Começa a tocar The Police, acionando a nostalgia de muitos e vemos então a conclusão otimista, mas crível dessas histórias. Eleven e Mike se veem frente a uma problemática extremamente comum, banal diante do que eles passaram: como dançar? No que os dois decidem descobrir juntos. Isso é uma paralelo não só para o momento, mas para a vida deles daqui para frente; logo eles irão crescer, entretanto, por enquanto ainda são crianças.
Lucas e Max finalmente se entendem. A garota sorri pelo momento de felicidade, talvez um dos poucos desde que chegou naquela cidade. 
Will, totalmente perdido, se permite, enfim, ser um pré-adolescente.

Mas o momento de destaque é para Dustin: o garoto passou boa parte dos episódios junto de Steve e por isso, tivemos a formação de uma dupla incrível, que rendeu diálogos sensacionais - a visão de um adolescente prestes a virar adulto frente a visão de uma criança prestes a se tornar adolescente. O romance, já que Dustin também gosta de Max, é importante e por isso, ansiamos pela conclusão do enredo do menino. A expectativa é que tudo irá se encaixar de algum modo, como nas centenas de filmes dos anos 80 de temática parecida.
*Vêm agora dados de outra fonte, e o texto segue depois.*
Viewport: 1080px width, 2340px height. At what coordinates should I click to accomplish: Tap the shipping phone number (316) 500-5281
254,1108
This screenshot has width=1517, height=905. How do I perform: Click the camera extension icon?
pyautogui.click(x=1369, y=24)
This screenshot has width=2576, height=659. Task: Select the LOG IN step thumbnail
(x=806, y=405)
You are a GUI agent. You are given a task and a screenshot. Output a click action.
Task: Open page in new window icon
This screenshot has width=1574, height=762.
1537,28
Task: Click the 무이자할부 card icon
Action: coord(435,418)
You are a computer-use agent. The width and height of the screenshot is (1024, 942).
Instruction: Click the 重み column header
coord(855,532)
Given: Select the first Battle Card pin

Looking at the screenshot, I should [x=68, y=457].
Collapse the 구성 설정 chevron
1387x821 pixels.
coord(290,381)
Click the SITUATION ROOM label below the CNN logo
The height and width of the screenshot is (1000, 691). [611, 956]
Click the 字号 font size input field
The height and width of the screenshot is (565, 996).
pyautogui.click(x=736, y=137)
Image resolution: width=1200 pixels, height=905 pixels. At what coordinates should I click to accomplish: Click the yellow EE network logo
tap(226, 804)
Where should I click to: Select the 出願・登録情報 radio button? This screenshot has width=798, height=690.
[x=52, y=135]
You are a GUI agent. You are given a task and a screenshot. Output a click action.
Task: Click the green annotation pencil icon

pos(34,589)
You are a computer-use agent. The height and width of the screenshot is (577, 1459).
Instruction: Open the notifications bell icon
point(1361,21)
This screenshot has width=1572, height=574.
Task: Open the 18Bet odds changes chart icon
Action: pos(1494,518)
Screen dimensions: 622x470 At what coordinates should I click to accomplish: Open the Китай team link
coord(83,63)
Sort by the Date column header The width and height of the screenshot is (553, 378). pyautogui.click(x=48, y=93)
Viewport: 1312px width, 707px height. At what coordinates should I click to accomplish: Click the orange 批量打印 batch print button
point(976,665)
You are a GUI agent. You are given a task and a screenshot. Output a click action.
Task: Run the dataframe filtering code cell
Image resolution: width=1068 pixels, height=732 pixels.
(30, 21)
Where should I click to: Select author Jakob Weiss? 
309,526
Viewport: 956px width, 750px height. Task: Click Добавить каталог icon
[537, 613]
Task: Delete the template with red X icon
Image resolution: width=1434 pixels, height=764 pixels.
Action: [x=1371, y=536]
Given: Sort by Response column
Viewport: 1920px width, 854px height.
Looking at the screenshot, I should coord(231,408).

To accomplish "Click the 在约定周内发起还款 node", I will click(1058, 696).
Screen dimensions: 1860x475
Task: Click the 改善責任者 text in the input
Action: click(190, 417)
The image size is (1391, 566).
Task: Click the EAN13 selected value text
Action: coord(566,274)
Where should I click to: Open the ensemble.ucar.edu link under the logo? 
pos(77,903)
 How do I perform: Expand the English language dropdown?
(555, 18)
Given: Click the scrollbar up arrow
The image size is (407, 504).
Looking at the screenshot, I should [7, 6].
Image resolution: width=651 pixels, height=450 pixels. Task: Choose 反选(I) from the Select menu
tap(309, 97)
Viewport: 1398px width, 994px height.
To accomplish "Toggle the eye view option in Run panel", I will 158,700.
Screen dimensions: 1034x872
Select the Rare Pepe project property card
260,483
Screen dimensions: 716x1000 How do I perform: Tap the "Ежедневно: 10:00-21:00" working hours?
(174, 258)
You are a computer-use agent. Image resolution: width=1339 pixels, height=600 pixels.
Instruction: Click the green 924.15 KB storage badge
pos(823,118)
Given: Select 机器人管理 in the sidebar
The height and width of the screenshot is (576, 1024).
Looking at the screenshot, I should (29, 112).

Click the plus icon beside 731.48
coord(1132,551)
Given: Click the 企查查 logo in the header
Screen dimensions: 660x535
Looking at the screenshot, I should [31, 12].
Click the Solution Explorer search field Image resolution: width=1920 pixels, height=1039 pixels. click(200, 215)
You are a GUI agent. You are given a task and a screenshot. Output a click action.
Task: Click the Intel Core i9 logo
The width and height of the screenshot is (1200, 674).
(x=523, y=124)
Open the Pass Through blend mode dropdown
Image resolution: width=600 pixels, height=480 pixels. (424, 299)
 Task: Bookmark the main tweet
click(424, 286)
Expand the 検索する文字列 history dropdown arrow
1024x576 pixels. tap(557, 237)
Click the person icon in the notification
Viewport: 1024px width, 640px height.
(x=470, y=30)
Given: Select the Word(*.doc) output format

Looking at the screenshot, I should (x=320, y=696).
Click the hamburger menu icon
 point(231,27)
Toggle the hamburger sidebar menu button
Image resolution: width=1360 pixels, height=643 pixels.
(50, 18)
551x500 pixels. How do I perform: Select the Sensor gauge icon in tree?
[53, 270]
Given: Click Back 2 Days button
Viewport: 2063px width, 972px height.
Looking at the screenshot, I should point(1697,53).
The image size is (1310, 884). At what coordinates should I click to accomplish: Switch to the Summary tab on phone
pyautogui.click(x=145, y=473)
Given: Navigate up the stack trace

Dustin arruma o cabelo, respira fundo, pede para Mike lhe desejar sorte e decide ir em busca de outras garotas. Ele oferece a sua mão, chama a menina mais popular para dançar e... É rejeitado. 
Percebe como os criadores usaram de diversas referências para concluir o arco de suas personagens, mas de forma única e realista? Na vida real é isso o que acontece; a garota popular rejeita o nerd da escola. Claro, ainda há Nancy para dar uma amenizada na situação e torná-la aparentemente otimista, mas ela não é "boa". Não diria também que é ruim, apenas é realista, com seus prós e contras.


Usei deste exemplo para explicar de forma profunda o conceito, mas observe durante toda a temporada: as referências não mais são objetos de emulação principal, agora elas são apenas base para apresentar estereótipos e desconstruí-los aos poucos. Não estou dizendo que Stranger Things é uma grande desconstrução de gênero, mas agora ele apresenta nuances mais cinzas em sua história. Stranger Things 1 e Stranger Things 2 se completam perfeitamente, sendo o primeiro ano o lado expositivo dos gêneros que os Duffer Brothers queriam abordar, e o segundo ano o lado de desenvolvimento e formação da própria mitologia.